Der Europäische Gerichtshof für Menschenrechte landet also auch bald auf der Liste der Terrorgruppen.
letitbe 20.03.2018
2. Türkei
Wieder ein längst notwendiger Schritt in die richtige Richtung! Diese Diktatur muss gestoppt werden. Keine Geschäfte und keine Chance auf Aufnahme in die EU unter Etdogan!
stefan.martens.75 20.03.2018
3. Ist das überhaupt ein Gericht?
Gehört zu einem Gericht nicht zwangsläufig ein Apparat oder eine Gemeinschaft die dessen Urteile vollstreckt oder das ignorieren sanktioniert?
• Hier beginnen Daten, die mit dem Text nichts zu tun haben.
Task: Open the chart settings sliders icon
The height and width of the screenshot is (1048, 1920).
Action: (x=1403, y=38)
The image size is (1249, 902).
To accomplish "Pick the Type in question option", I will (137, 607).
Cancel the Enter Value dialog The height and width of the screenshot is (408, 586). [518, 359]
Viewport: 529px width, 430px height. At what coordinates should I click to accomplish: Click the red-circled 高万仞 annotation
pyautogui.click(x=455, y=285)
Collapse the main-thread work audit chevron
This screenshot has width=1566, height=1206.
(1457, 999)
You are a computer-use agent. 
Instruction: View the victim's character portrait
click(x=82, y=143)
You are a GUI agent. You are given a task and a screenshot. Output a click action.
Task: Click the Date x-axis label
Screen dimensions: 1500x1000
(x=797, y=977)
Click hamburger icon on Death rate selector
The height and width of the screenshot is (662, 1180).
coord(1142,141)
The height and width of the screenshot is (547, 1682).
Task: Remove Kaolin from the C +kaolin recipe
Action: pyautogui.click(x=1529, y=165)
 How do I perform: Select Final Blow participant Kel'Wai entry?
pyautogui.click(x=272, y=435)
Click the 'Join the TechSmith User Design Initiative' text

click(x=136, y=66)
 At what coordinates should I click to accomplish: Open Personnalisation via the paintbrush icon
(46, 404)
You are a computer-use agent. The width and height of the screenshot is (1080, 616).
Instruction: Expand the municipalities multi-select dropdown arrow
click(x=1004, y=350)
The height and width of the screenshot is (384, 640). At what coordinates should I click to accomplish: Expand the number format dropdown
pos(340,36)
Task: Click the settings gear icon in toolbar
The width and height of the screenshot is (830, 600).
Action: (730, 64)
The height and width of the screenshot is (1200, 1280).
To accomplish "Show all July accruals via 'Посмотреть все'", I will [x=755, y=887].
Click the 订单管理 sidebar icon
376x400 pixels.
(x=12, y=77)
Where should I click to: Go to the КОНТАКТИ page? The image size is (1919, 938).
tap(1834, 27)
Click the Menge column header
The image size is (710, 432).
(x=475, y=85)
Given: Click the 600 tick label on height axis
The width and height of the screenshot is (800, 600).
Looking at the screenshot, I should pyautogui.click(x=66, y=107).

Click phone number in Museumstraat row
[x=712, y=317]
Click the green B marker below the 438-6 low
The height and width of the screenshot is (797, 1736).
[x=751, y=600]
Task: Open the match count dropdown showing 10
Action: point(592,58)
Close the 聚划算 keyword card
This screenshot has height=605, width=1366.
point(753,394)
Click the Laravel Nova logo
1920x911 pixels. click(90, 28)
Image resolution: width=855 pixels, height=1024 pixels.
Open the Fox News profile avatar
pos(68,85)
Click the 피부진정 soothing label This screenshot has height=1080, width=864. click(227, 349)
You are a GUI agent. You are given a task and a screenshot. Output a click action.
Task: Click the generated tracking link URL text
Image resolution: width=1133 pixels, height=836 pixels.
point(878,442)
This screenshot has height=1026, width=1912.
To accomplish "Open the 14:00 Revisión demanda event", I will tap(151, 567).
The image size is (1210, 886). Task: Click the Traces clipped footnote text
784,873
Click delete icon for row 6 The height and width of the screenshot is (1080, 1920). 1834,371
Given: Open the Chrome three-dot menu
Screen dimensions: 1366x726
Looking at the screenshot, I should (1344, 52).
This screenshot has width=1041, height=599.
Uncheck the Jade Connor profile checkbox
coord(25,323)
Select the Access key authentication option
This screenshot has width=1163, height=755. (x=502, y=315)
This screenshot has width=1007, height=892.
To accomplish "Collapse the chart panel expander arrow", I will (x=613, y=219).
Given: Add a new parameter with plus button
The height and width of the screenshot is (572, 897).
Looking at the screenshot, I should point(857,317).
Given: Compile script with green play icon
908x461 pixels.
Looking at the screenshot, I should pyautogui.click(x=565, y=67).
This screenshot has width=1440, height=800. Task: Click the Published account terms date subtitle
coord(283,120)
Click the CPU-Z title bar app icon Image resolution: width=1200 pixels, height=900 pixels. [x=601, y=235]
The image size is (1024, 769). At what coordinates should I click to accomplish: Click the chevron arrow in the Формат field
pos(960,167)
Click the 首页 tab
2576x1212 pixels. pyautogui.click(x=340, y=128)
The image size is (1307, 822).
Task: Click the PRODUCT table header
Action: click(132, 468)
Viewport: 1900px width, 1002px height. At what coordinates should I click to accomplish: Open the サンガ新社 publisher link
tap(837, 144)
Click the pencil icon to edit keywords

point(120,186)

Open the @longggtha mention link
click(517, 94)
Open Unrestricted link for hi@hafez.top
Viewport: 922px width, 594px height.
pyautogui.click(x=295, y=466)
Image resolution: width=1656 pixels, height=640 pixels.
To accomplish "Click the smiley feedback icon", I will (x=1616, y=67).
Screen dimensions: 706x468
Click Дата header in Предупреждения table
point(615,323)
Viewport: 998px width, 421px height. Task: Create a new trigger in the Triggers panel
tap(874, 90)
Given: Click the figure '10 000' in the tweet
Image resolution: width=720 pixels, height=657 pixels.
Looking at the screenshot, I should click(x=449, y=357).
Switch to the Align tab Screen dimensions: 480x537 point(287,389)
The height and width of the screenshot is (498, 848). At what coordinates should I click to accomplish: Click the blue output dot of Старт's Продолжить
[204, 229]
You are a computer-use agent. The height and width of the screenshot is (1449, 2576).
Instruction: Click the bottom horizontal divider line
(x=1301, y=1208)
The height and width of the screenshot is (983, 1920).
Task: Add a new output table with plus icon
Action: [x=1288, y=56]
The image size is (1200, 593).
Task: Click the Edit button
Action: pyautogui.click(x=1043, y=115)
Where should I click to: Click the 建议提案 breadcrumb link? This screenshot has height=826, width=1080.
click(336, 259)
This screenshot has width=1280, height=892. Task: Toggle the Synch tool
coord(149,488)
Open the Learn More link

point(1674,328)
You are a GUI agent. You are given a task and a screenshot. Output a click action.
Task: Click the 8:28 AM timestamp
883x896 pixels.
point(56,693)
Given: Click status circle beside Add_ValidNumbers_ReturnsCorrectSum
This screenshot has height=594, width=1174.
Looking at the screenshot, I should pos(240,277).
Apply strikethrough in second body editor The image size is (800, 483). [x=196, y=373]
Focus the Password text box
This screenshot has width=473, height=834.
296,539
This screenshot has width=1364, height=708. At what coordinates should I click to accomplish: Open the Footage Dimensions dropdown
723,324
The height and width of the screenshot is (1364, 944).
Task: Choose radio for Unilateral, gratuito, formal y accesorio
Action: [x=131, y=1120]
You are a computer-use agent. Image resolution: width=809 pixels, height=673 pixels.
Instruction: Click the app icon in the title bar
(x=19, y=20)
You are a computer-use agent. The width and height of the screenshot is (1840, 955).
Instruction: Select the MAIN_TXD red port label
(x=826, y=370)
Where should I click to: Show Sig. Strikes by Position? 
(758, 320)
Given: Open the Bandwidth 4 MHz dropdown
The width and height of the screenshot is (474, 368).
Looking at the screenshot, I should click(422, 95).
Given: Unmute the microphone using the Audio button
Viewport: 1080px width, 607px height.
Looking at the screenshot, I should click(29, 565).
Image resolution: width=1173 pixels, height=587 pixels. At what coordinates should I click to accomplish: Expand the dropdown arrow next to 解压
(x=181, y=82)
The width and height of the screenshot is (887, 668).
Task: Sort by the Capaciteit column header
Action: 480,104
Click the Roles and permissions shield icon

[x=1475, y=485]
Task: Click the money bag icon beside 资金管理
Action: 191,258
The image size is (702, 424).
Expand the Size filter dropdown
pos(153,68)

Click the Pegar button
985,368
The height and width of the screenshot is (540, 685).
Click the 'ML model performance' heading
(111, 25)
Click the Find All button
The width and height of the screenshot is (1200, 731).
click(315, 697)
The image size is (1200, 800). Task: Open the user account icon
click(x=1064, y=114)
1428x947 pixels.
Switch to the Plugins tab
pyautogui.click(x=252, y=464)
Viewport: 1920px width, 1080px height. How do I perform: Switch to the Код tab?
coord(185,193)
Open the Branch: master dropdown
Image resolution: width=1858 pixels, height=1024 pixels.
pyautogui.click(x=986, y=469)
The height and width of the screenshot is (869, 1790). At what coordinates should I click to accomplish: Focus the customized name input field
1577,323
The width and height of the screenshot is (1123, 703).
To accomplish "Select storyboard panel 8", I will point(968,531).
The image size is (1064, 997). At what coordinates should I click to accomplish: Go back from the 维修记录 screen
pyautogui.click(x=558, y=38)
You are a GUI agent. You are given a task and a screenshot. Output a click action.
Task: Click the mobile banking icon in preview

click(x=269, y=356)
Für mich ist das solange kein ernst zu nehmendes Gericht, wie Staaten dessen Urteile ohne jedwede Konsequenzen ignorieren können. Eine Aufgabe der EU dafür zu sorgen, dieser Institution auch Respekt zu verschaffen.
phermana 20.03.2018
4. Vergeblich
Die Bundesregierung unter Bundeskanzlerin Merkel macht bestimmt Sorge um die Türkei. Sie feierte bereits seinen Sieg in Afrin mit Leoparden und islamistischen Mörder- und Räuberbanden. Nun das! Wird der Diktator von Ankyra wirklich ernst nehmen und der Entscheidung Folge leisten?
Sonia 20.03.2018
5. Urteile, die nicht vollstreckbar sind?
Das wird Erdogan so richtig beeindrucken. Er kann sich auf sein Haben-Konto schreiben, dass ihn nicht mal die NATO in seinem Krieg gegen Kurden aufhalten kann, seiner ethnischen Säuberung. Ob das Urteil also dem Journalisten wirklich hilft? Ich wage es zu bezweifeln.